The French Alps 1
I've just had a fantastic week snowboarding in the French Alps, at St. Gervais near Chamonix near the foot of Mt. Blanc. The trip was organised by two close friends from high school who are now in London, Peta and Winnie. Peta, her boyfriend Duncan and I were there for a week, and we were joined later by Winnie and Andrew.
The weather was generally good; a couple of very sunny days which made the views exhilirating, and a few foggy moments of almost no visibility which were less fun. Unlike Thredbo, where pretty much wherever you go you end up back the village, in the Alps if you wander way off piste you remain in the Alps, unless you are lucky enough to hit a village or road. We also had several decent snowfalls so there was virgin powder snow on the mountain in the mornings.
One of my favourite moments was after a couple of days where I had finally got a much better grip on the technique, so I was zooming down a wide piste with knee-high powder on the sides for me to venture into, (almost) fully in control. It was brilliantly sunny, the Alps were dominating the view, and upon hitting the end of the run which was the little village of Les Communales, we could unclip, take a few steps and sit straight down at a table on the veranda of a restaurant and order a few beers and a hot lunch and enjoy the view of Mt. Blanc. It didn't get much better than that.
I had quite a few problems early on with deep powder - going off piste into thigh high powder in my first intermediate snowboarding class was a bigger challenge than I expected. It was exhausting trying to pick yourself up with nothing to push against, and I had to unclip a few times. Eventually I admitted defeat and dropped back down to beginners to get my technique right on some simpler runs. Powder is much more responsive than the icy hills I had practiced on in Sweden.
The town of St. Gervais was also great the scale is hard to imagine after Australian and Swedish ski fields. The bottoms of the runs are often actual, proper towns. The extensive lifts and chairs and tele-freaks (telephereque - the cable cars/gondolas) take you across the backs of mountains onto runs that are based in different towns. Plenty of cheese sausage, patisseries, and boulangeries were present. We were also in the vicinity of the Chartreuse monastery, which makes my favourite drink, and my only disappointment about the place was that the free hot chocolate + Chartreuse was only given out freely 0n one of the days.

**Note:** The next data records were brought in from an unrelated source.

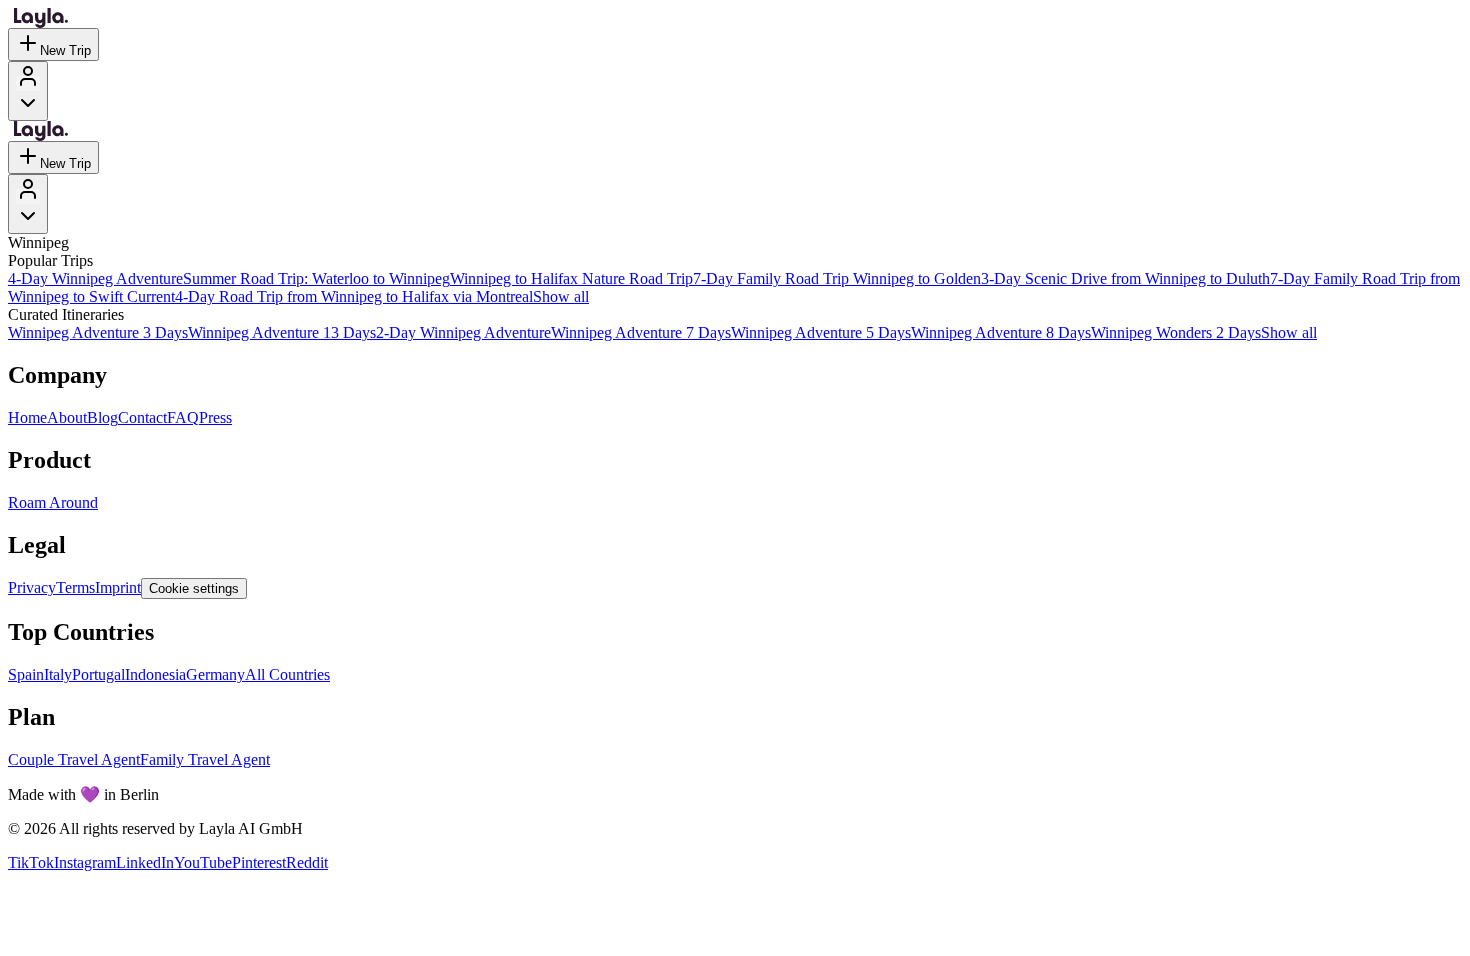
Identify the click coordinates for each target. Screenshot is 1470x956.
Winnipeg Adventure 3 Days (98, 332)
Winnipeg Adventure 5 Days (821, 332)
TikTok (31, 862)
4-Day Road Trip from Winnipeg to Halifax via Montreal (354, 296)
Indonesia (155, 674)
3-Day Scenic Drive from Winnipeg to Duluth (1125, 278)
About (67, 417)
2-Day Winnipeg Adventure (463, 332)
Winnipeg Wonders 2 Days (1176, 332)
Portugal (98, 674)
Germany (215, 674)
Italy (58, 674)
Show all (561, 296)
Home (27, 417)
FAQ (183, 417)
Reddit (307, 862)
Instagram (85, 862)
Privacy (32, 587)
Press (215, 417)
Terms (75, 587)
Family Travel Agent (205, 759)
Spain (26, 674)
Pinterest (259, 862)
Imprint (118, 587)
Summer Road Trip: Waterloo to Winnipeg (316, 278)
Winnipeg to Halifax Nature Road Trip (571, 278)
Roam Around (53, 502)
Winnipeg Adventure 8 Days (1001, 332)
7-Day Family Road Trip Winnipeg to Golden (837, 278)
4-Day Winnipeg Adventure (95, 278)
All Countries (287, 674)
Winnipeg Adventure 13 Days (282, 332)
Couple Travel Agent (74, 759)
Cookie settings (194, 588)
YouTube (203, 862)
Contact (142, 417)
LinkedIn (145, 862)
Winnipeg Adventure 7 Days (641, 332)
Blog (102, 417)
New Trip (65, 50)
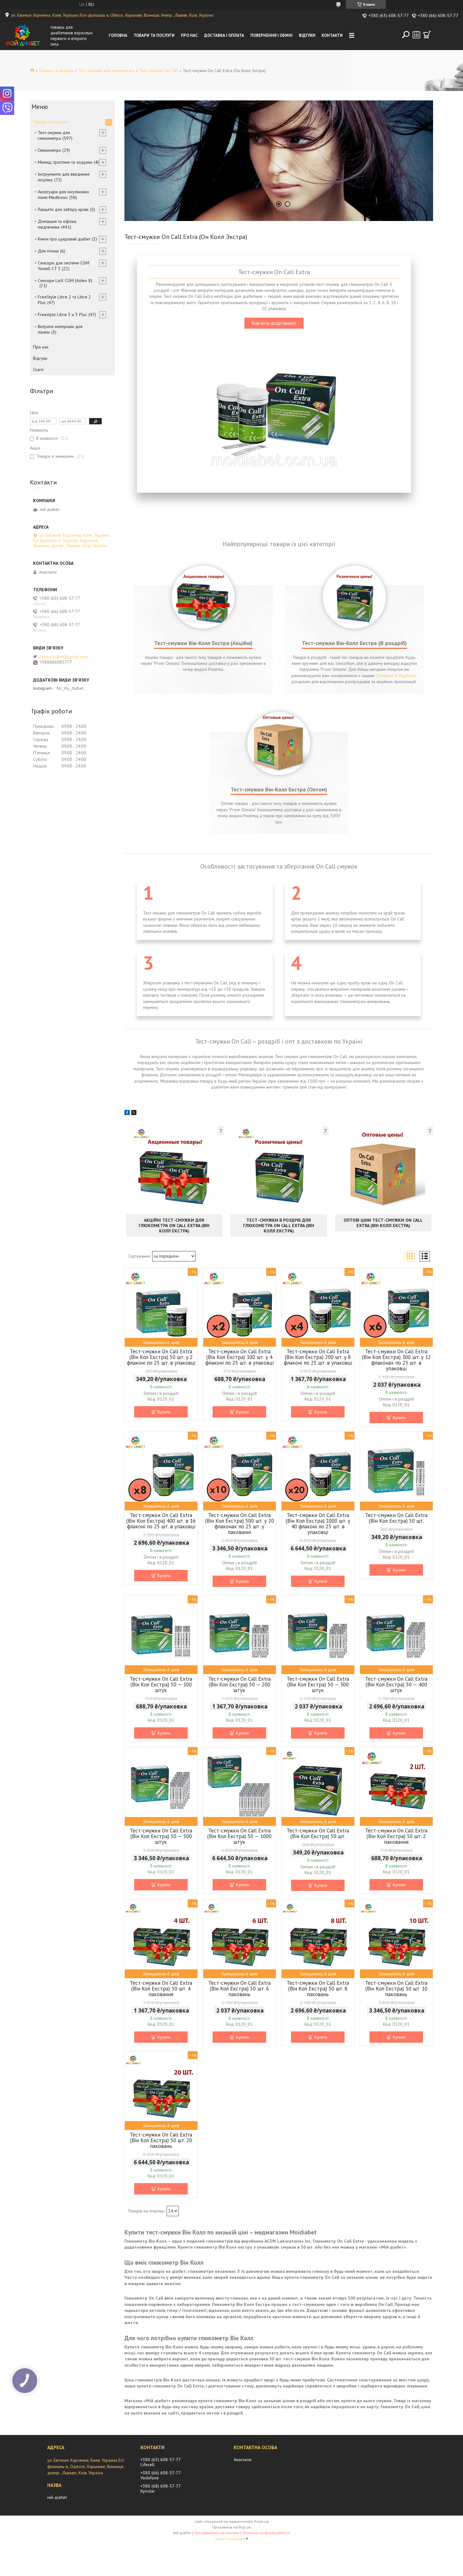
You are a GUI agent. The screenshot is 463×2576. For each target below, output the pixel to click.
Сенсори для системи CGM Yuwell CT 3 (63, 265)
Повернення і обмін (271, 35)
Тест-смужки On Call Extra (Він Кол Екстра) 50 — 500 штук (161, 1836)
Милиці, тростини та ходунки (65, 162)
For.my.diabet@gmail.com (63, 656)
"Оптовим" (384, 675)
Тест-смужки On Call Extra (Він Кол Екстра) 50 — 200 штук (239, 1684)
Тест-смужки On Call (158, 70)
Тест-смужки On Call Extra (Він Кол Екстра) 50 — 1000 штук (239, 1836)
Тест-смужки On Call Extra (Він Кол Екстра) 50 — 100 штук (161, 1684)
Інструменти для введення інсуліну (63, 177)
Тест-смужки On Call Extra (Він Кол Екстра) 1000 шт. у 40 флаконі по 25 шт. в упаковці (318, 1523)
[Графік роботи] (416, 34)
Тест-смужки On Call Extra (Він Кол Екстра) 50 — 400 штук (396, 1684)
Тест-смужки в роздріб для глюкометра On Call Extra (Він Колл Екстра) (278, 1225)
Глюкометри (49, 150)
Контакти (332, 35)
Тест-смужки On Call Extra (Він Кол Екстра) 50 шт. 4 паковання (161, 1988)
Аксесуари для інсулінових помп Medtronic (63, 194)
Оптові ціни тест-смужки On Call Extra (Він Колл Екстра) (383, 1222)
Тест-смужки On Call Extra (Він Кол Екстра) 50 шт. (396, 1518)
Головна (118, 35)
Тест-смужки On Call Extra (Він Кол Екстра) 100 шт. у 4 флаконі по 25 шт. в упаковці (239, 1357)
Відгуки (307, 35)
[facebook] (127, 1113)
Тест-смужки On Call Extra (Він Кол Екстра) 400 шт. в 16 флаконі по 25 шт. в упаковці (161, 1520)
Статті (38, 369)
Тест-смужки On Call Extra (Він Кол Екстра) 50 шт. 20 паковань (161, 2140)
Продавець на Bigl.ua (231, 2527)
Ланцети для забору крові (63, 209)
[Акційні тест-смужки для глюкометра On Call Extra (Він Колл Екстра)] (174, 1169)
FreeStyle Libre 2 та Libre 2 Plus (64, 299)
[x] (133, 1113)
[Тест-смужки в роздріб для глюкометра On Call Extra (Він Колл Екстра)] (279, 1169)
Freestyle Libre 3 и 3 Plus (62, 314)
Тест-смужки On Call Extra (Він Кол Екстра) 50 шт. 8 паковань (318, 1988)
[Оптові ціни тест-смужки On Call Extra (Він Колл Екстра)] (383, 1169)
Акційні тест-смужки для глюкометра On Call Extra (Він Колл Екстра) (174, 1225)
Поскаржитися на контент (216, 2532)
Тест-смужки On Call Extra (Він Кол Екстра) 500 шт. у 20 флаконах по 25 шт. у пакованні (239, 1523)
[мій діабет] (26, 36)
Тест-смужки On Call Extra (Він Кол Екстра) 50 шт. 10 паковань (396, 1988)
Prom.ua (261, 2521)
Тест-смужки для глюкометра (106, 70)
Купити (163, 1412)
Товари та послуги (154, 35)
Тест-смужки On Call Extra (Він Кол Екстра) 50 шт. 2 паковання (396, 1836)
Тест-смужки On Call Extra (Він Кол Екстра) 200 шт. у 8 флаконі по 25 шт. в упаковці (318, 1357)
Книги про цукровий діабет (64, 239)
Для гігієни (48, 251)
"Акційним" (407, 675)
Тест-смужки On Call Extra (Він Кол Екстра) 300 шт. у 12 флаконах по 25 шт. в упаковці (396, 1360)
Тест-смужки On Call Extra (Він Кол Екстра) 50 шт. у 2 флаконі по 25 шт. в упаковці (161, 1357)
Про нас (189, 35)
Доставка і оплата (224, 35)
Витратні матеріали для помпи (60, 329)
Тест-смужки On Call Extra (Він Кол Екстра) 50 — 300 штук (318, 1684)
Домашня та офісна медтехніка (57, 224)
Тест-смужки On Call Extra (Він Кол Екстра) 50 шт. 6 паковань (239, 1988)
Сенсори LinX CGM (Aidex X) (65, 280)
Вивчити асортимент (274, 323)
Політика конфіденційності (266, 2532)
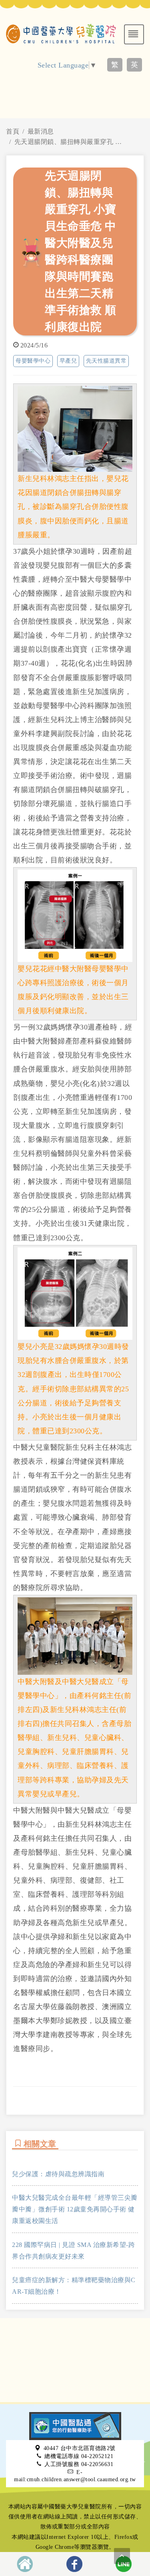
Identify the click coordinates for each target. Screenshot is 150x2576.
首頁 (12, 131)
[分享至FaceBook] (74, 2564)
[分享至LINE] (124, 2564)
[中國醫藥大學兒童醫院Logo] (61, 33)
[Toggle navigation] (134, 34)
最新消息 (41, 131)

As for pics - I'm trying something new, and have put them on Flickr. The link to the set is below:
St. Gervais
For the less technical folk out there: go the website. If you click on 'slideshow'', it will play through all the pics in order, but without the descriptions. If you move the mouse above the pic you will find the slideshow controls (speed, etc) pop up. If you want to click through manually, click on the 1st pic to start, then on the left of the main pic is a small window with 2 thumbnail pics shown. This is for scrolling: the left thumbnail is a preview of the previous pic, and the right one is the next pic. Click on the right thumbnail to keep scrolling through the pics.
Let me how well you think this all works.